* Page excerpt:
·····

Al: Yeah. Supplemental for disabled adults or if you’re 65 and older with limited resources, you could get a supplemental as well. Let’s talk about how, where does all the money come from to pay for this? Because everyone’s worried about Social Security funds running out. Well, every single year, our government is collecting Social Security and Medicare from our pay. The Social Security part is 6.2%. The Medicare part is 1.45%. Add those two together. It’s about 7.5%, a little bit more. So that’s how much we have withheld from our paycheck. And then your employer is matching that. They’re paying the same amount. So there’s another 7.5%. So it’s about 15% going to the government for Social Security. That’s what’s paying all of these costs for retirees. Now, if you’re self-employed, you probably heard there’s larger taxes when you’re self-employed. It’s actually the same tax. It’s just that you’re the employee and the employer. So you have to pay both taxes. So it’s about 15%.

Joe: Yeah, the maximum is $168,600. So once you breach that income threshold, then the Social Security tax, the Medicare tax still comes into play. But Social Security tax is no longer taken out of your check. Full retirement age. What is this?

Al: So full retirement age, when you get your Social Security statements, it tells you what you’re gonna receive at full retirement age. And it’s different ages for everybody depending upon what year you were born. So if you were born in 1937 and before, like my parents, then 65 was the age. And then it’s- it’s gradually working up all the way to age 67 so you can look at the chart and see where you stand. So there’s kind of this phase out period to go from 66 to 67. That just simply means your full retirement age is your full benefit. Now you can take it early, you get a lesser benefit. You can take it later and get a greater benefit.

·····

* Exercise data:
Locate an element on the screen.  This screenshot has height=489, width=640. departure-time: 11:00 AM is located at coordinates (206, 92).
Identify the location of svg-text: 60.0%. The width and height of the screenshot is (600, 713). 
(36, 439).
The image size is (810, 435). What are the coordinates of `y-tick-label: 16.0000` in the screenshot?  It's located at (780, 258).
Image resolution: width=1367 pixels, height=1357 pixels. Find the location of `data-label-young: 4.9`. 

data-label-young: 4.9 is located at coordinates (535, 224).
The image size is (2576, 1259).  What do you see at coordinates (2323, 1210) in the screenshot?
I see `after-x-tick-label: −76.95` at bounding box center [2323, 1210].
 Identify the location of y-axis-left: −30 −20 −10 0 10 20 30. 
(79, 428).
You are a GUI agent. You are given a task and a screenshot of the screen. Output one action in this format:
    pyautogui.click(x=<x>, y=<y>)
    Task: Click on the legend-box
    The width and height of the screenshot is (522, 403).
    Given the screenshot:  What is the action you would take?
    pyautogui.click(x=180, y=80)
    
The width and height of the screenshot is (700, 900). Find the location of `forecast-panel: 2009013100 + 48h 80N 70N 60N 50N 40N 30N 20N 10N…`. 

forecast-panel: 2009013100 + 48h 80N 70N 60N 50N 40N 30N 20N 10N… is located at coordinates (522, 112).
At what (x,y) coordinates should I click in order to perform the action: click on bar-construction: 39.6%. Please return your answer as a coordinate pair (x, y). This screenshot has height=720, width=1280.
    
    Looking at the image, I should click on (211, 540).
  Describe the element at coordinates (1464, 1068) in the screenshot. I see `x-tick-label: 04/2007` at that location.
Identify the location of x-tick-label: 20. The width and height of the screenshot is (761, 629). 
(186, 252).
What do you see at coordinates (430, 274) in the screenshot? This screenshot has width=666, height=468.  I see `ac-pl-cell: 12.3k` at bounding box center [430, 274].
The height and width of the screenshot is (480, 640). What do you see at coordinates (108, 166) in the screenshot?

·····

* Task directions: Translate this sentence from the Social Security transcript into Spanish: "So if you were born in 1937 and before, like my parents, then 65 was the age." Answer from the transcript alone and set the rows aside.

* Solution below: Así que, si naciste en 1937 o antes, como mis padres, entonces la edad era 65.